For the data below, restate word for word only the lines from the line containing "This screenshot has width=664, height=374." through the line containing "This screenshot has height=630, width=834.", both ends included.

═══ Raw data

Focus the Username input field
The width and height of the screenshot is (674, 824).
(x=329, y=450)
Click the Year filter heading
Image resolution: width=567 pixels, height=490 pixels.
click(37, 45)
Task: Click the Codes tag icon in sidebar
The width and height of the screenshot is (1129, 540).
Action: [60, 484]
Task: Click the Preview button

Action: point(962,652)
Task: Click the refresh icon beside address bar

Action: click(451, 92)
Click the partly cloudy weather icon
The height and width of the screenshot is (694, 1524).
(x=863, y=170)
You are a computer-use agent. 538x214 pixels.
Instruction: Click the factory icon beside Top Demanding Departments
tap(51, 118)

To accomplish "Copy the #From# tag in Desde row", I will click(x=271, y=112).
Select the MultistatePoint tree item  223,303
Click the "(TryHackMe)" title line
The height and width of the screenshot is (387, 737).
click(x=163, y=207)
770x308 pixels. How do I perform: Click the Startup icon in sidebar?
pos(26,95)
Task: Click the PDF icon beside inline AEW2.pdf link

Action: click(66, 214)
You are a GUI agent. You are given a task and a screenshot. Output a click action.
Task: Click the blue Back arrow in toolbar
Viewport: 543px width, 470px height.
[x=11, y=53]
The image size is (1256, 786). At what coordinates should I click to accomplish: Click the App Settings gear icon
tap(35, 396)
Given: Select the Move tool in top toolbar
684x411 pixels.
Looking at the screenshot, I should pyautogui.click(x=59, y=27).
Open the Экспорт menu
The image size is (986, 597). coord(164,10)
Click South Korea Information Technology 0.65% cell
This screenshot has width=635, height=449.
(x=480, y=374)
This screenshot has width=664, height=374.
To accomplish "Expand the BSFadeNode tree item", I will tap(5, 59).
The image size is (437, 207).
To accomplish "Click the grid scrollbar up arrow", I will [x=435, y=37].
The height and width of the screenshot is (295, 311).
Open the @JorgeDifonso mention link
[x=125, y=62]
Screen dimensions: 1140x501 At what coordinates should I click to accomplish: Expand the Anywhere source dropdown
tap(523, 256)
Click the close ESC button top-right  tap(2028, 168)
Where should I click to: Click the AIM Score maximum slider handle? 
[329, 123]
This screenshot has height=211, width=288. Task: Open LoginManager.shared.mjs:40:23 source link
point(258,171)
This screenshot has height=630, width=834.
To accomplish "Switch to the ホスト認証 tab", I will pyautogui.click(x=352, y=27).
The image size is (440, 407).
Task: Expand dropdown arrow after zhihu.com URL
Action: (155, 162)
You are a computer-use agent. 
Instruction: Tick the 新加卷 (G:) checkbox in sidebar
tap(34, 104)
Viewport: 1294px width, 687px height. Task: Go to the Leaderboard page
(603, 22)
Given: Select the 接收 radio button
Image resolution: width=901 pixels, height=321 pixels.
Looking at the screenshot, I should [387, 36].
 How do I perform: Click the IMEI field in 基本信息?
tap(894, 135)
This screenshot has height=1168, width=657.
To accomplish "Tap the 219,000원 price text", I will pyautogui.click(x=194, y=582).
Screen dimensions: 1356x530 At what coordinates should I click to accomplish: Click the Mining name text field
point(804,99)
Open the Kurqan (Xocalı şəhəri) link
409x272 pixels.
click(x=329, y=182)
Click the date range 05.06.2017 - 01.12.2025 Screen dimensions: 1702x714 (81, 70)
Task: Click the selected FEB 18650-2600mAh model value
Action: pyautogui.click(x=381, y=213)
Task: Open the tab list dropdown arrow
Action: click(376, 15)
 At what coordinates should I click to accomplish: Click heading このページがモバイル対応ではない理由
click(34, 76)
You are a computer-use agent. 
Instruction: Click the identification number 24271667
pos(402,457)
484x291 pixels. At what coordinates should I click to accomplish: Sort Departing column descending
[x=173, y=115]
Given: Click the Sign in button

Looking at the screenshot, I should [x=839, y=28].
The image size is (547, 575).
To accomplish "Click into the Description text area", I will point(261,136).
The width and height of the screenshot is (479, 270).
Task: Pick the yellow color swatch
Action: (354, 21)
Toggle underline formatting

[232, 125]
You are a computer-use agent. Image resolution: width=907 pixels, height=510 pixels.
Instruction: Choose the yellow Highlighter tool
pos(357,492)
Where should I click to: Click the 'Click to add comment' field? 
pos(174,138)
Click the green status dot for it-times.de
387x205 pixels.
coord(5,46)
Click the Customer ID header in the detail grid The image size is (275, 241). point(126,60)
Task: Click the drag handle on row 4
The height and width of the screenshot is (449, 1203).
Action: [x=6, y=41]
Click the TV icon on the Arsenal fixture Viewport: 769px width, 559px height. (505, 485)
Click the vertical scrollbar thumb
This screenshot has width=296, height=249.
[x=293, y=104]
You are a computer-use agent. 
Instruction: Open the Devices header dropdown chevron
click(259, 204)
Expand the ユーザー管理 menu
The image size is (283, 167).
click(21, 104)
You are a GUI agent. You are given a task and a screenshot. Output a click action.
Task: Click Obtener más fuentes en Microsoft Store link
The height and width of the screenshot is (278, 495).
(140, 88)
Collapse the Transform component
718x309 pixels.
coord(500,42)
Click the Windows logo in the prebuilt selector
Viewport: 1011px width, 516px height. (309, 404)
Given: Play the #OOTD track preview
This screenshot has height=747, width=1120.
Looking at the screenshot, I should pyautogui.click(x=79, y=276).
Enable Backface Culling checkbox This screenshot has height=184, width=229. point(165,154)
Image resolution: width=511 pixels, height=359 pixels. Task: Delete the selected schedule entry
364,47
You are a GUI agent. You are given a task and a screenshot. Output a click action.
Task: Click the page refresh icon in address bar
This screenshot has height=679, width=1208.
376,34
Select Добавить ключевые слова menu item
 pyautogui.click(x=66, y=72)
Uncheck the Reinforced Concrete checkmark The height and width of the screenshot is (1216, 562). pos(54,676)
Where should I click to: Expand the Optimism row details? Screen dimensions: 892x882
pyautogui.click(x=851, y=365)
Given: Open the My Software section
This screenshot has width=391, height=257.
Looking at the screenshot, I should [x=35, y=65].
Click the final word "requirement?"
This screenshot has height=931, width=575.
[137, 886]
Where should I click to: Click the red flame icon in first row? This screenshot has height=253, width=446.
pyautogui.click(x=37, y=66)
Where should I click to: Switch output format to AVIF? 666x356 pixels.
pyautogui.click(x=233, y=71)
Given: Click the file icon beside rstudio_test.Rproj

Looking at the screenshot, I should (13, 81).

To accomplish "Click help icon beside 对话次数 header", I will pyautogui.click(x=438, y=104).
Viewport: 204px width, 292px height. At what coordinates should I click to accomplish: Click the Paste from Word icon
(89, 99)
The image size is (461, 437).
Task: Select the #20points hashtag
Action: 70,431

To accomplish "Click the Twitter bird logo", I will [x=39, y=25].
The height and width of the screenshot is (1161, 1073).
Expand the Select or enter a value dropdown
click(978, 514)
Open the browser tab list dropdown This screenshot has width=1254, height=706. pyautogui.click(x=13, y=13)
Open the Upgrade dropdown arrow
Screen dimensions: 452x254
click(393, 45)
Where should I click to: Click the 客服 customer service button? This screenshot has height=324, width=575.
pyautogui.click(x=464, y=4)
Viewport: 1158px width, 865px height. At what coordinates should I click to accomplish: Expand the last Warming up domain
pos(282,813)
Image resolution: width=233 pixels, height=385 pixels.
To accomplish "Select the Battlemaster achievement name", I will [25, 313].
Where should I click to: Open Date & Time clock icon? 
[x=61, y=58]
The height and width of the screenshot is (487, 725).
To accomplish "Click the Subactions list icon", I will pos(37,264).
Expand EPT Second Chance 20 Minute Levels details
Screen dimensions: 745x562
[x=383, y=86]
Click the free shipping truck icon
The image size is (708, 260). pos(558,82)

══════

Response to this exercise.
This screenshot has width=664, height=374.
To accomplish "Expand the BSFadeNode tree item", I will tap(5, 59).
The image size is (437, 207).
To accomplish "Click the grid scrollbar up arrow", I will [x=435, y=37].
The height and width of the screenshot is (295, 311).
Open the @JorgeDifonso mention link
[x=125, y=62]
Screen dimensions: 1140x501 At what coordinates should I click to accomplish: Expand the Anywhere source dropdown
tap(523, 256)
Click the close ESC button top-right  tap(2028, 168)
Where should I click to: Click the AIM Score maximum slider handle? 
[329, 123]
This screenshot has height=211, width=288. Task: Open LoginManager.shared.mjs:40:23 source link
point(258,171)
This screenshot has height=630, width=834.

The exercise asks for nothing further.